Aim of the task:
Present every line of the material below as a Markdown table with the columns Row and Line, numbering the rows and leaving out blank lines.

»»

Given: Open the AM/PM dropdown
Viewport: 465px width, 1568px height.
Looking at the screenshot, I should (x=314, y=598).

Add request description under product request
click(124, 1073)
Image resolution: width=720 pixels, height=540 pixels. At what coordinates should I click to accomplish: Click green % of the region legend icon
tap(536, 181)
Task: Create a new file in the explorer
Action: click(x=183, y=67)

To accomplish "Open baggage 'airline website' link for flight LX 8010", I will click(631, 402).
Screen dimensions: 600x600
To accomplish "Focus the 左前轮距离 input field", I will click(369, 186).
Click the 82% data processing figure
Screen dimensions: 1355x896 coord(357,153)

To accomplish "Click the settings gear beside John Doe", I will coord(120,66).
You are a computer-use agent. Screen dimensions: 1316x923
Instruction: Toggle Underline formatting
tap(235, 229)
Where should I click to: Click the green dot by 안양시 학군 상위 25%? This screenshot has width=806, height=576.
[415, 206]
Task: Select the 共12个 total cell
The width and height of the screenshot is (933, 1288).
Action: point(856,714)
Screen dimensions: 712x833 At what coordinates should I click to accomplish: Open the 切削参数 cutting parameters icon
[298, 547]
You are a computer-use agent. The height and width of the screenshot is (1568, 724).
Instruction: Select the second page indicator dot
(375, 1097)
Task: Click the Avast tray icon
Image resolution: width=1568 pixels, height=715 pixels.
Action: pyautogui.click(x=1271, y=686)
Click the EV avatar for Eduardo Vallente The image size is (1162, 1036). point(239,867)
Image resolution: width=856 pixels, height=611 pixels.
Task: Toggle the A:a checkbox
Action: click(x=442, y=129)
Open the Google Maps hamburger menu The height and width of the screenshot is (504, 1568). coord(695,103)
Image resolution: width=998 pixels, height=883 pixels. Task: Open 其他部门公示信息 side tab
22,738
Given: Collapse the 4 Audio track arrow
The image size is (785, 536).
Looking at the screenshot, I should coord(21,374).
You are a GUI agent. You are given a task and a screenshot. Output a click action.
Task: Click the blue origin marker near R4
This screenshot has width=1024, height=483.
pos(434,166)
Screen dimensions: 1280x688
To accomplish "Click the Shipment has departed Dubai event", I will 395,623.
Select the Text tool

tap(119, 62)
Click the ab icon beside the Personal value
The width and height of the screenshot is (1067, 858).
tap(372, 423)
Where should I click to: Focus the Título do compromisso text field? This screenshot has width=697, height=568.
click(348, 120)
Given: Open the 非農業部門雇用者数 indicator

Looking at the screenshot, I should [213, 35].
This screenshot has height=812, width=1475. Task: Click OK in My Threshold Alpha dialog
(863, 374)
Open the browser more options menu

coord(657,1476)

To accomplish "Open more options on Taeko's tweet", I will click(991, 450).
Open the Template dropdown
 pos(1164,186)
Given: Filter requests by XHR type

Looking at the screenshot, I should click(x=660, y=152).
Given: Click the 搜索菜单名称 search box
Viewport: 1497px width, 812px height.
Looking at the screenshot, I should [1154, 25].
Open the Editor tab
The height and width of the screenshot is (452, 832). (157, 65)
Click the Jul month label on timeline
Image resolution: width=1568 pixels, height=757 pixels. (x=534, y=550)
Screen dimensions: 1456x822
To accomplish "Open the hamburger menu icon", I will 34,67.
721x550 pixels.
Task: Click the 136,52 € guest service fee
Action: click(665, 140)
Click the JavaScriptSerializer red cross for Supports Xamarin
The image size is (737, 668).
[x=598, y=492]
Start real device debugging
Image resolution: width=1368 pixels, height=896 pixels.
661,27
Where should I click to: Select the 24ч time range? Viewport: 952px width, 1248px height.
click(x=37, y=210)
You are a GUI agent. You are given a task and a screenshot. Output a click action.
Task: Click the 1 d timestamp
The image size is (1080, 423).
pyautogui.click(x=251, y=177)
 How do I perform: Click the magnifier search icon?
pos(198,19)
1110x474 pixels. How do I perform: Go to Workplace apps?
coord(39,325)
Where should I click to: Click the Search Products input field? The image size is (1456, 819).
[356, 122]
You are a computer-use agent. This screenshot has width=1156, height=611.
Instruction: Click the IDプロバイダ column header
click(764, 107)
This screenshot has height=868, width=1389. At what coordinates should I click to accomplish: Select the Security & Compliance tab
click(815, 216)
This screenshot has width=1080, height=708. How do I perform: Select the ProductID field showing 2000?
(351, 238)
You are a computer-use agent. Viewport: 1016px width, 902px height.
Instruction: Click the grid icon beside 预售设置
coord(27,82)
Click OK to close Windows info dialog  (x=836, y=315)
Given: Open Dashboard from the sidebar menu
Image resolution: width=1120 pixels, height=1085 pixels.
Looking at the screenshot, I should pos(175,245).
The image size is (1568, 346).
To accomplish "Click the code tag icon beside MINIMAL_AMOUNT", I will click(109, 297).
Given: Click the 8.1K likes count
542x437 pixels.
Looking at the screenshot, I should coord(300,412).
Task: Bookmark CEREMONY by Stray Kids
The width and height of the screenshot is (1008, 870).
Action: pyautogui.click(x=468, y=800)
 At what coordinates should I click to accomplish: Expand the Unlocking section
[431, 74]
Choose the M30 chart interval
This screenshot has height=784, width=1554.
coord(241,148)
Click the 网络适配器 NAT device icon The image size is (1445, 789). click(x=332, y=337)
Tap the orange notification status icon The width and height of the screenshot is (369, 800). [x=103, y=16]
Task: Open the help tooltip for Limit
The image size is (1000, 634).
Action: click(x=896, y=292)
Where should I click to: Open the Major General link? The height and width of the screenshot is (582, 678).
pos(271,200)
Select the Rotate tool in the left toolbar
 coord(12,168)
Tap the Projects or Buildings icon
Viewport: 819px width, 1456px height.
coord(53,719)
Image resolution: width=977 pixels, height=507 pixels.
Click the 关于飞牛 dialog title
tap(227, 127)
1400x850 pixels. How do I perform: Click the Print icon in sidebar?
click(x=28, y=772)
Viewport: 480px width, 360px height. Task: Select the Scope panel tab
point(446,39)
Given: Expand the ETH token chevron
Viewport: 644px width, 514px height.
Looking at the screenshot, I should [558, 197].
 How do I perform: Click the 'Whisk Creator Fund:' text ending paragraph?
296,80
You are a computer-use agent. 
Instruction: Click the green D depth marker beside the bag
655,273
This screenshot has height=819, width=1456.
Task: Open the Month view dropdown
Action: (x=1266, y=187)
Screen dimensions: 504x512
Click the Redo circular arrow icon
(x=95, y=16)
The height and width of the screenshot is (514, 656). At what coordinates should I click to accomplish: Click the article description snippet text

««

The reply:
| Row | Line |
|---|---|
| 1 | Given: Open the AM/PM dropdown |
| 2 | Viewport: 465px width, 1568px height. |
| 3 | Looking at the screenshot, I should (x=314, y=598). |
| 4 | Add request description under product request |
| 5 | click(124, 1073) |
| 6 | Image resolution: width=720 pixels, height=540 pixels. At what coordinates should I click to accomplish: Click green % of the region legend icon |
| 7 | tap(536, 181) |
| 8 | Task: Create a new file in the explorer |
| 9 | Action: click(x=183, y=67) |
| 10 | To accomplish "Open baggage 'airline website' link for flight LX 8010", I will click(631, 402). |
| 11 | Screen dimensions: 600x600 |
| 12 | To accomplish "Focus the 左前轮距离 input field", I will click(369, 186). |
| 13 | Click the 82% data processing figure |
| 14 | Screen dimensions: 1355x896 coord(357,153) |
| 15 | To accomplish "Click the settings gear beside John Doe", I will coord(120,66). |
| 16 | You are a computer-use agent. Screen dimensions: 1316x923 |
| 17 | Instruction: Toggle Underline formatting |
| 18 | tap(235, 229) |
| 19 | Where should I click to: Click the green dot by 안양시 학군 상위 25%? This screenshot has width=806, height=576. |
| 20 | [415, 206] |
| 21 | Task: Select the 共12个 total cell |
| 22 | The width and height of the screenshot is (933, 1288). |
| 23 | Action: point(856,714) |
| 24 | Screen dimensions: 712x833 At what coordinates should I click to accomplish: Open the 切削参数 cutting parameters icon |
| 25 | [298, 547] |
| 26 | You are a computer-use agent. The height and width of the screenshot is (1568, 724). |
| 27 | Instruction: Select the second page indicator dot |
| 28 | (375, 1097) |
| 29 | Task: Click the Avast tray icon |
| 30 | Image resolution: width=1568 pixels, height=715 pixels. |
| 31 | Action: pyautogui.click(x=1271, y=686) |
| 32 | Click the EV avatar for Eduardo Vallente The image size is (1162, 1036). point(239,867) |
| 33 | Image resolution: width=856 pixels, height=611 pixels. |
| 34 | Task: Toggle the A:a checkbox |
| 35 | Action: click(x=442, y=129) |
| 36 | Open the Google Maps hamburger menu The height and width of the screenshot is (504, 1568). coord(695,103) |
| 37 | Image resolution: width=998 pixels, height=883 pixels. Task: Open 其他部门公示信息 side tab |
| 38 | 22,738 |
| 39 | Given: Collapse the 4 Audio track arrow |
| 40 | The image size is (785, 536). |
| 41 | Looking at the screenshot, I should coord(21,374). |
| 42 | You are a GUI agent. You are given a task and a screenshot. Output a click action. |
| 43 | Task: Click the blue origin marker near R4 |
| 44 | This screenshot has width=1024, height=483. |
| 45 | pos(434,166) |
| 46 | Screen dimensions: 1280x688 |
| 47 | To accomplish "Click the Shipment has departed Dubai event", I will 395,623. |
| 48 | Select the Text tool |
| 49 | tap(119, 62) |
| 50 | Click the ab icon beside the Personal value |
| 51 | The width and height of the screenshot is (1067, 858). |
| 52 | tap(372, 423) |
| 53 | Where should I click to: Focus the Título do compromisso text field? This screenshot has width=697, height=568. |
| 54 | click(348, 120) |
| 55 | Given: Open the 非農業部門雇用者数 indicator |
| 56 | Looking at the screenshot, I should [213, 35]. |
| 57 | This screenshot has height=812, width=1475. Task: Click OK in My Threshold Alpha dialog |
| 58 | (863, 374) |
| 59 | Open the browser more options menu |
| 60 | coord(657,1476) |
| 61 | To accomplish "Open more options on Taeko's tweet", I will click(991, 450). |
| 62 | Open the Template dropdown |
| 63 |  pos(1164,186) |
| 64 | Given: Filter requests by XHR type |
| 65 | Looking at the screenshot, I should click(x=660, y=152). |
| 66 | Given: Click the 搜索菜单名称 search box |
| 67 | Viewport: 1497px width, 812px height. |
| 68 | Looking at the screenshot, I should [1154, 25]. |
| 69 | Open the Editor tab |
| 70 | The height and width of the screenshot is (452, 832). (157, 65) |
| 71 | Click the Jul month label on timeline |
| 72 | Image resolution: width=1568 pixels, height=757 pixels. (x=534, y=550) |
| 73 | Screen dimensions: 1456x822 |
| 74 | To accomplish "Open the hamburger menu icon", I will 34,67. |
| 75 | 721x550 pixels. |
| 76 | Task: Click the 136,52 € guest service fee |
| 77 | Action: click(665, 140) |
| 78 | Click the JavaScriptSerializer red cross for Supports Xamarin |
| 79 | The image size is (737, 668). |
| 80 | [x=598, y=492] |
| 81 | Start real device debugging |
| 82 | Image resolution: width=1368 pixels, height=896 pixels. |
| 83 | 661,27 |
| 84 | Where should I click to: Select the 24ч time range? Viewport: 952px width, 1248px height. |
| 85 | click(x=37, y=210) |
| 86 | You are a GUI agent. You are given a task and a screenshot. Output a click action. |
| 87 | Task: Click the 1 d timestamp |
| 88 | The image size is (1080, 423). |
| 89 | pyautogui.click(x=251, y=177) |
| 90 |  How do I perform: Click the magnifier search icon? |
| 91 | pos(198,19) |
| 92 | 1110x474 pixels. How do I perform: Go to Workplace apps? |
| 93 | coord(39,325) |
| 94 | Where should I click to: Click the Search Products input field? The image size is (1456, 819). |
| 95 | [356, 122] |
| 96 | You are a computer-use agent. This screenshot has width=1156, height=611. |
| 97 | Instruction: Click the IDプロバイダ column header |
| 98 | click(764, 107) |
| 99 | This screenshot has height=868, width=1389. At what coordinates should I click to accomplish: Select the Security & Compliance tab |
| 100 | click(815, 216) |
| 101 | This screenshot has width=1080, height=708. How do I perform: Select the ProductID field showing 2000? |
| 102 | (351, 238) |
| 103 | You are a computer-use agent. Viewport: 1016px width, 902px height. |
| 104 | Instruction: Click the grid icon beside 预售设置 |
| 105 | coord(27,82) |
| 106 | Click OK to close Windows info dialog  (x=836, y=315) |
| 107 | Given: Open Dashboard from the sidebar menu |
| 108 | Image resolution: width=1120 pixels, height=1085 pixels. |
| 109 | Looking at the screenshot, I should pos(175,245). |
| 110 | The image size is (1568, 346). |
| 111 | To accomplish "Click the code tag icon beside MINIMAL_AMOUNT", I will click(109, 297). |
| 112 | Given: Click the 8.1K likes count |
| 113 | 542x437 pixels. |
| 114 | Looking at the screenshot, I should coord(300,412). |
| 115 | Task: Bookmark CEREMONY by Stray Kids |
| 116 | The width and height of the screenshot is (1008, 870). |
| 117 | Action: pyautogui.click(x=468, y=800) |
| 118 |  At what coordinates should I click to accomplish: Expand the Unlocking section |
| 119 | [431, 74] |
| 120 | Choose the M30 chart interval |
| 121 | This screenshot has height=784, width=1554. |
| 122 | coord(241,148) |
| 123 | Click the 网络适配器 NAT device icon The image size is (1445, 789). click(x=332, y=337) |
| 124 | Tap the orange notification status icon The width and height of the screenshot is (369, 800). [x=103, y=16] |
| 125 | Task: Open the help tooltip for Limit |
| 126 | The image size is (1000, 634). |
| 127 | Action: click(x=896, y=292) |
| 128 | Where should I click to: Open the Major General link? The height and width of the screenshot is (582, 678). |
| 129 | pos(271,200) |
| 130 | Select the Rotate tool in the left toolbar |
| 131 |  coord(12,168) |
| 132 | Tap the Projects or Buildings icon |
| 133 | Viewport: 819px width, 1456px height. |
| 134 | coord(53,719) |
| 135 | Image resolution: width=977 pixels, height=507 pixels. |
| 136 | Click the 关于飞牛 dialog title |
| 137 | tap(227, 127) |
| 138 | 1400x850 pixels. How do I perform: Click the Print icon in sidebar? |
| 139 | click(x=28, y=772) |
| 140 | Viewport: 480px width, 360px height. Task: Select the Scope panel tab |
| 141 | point(446,39) |
| 142 | Given: Expand the ETH token chevron |
| 143 | Viewport: 644px width, 514px height. |
| 144 | Looking at the screenshot, I should [558, 197]. |
| 145 |  How do I perform: Click the 'Whisk Creator Fund:' text ending paragraph? |
| 146 | 296,80 |
| 147 | You are a computer-use agent.  |
| 148 | Instruction: Click the green D depth marker beside the bag |
| 149 | 655,273 |
| 150 | This screenshot has height=819, width=1456. |
| 151 | Task: Open the Month view dropdown |
| 152 | Action: (x=1266, y=187) |
| 153 | Screen dimensions: 504x512 |
| 154 | Click the Redo circular arrow icon |
| 155 | (x=95, y=16) |
| 156 | The height and width of the screenshot is (514, 656). At what coordinates should I click to accomplish: Click the article description snippet text |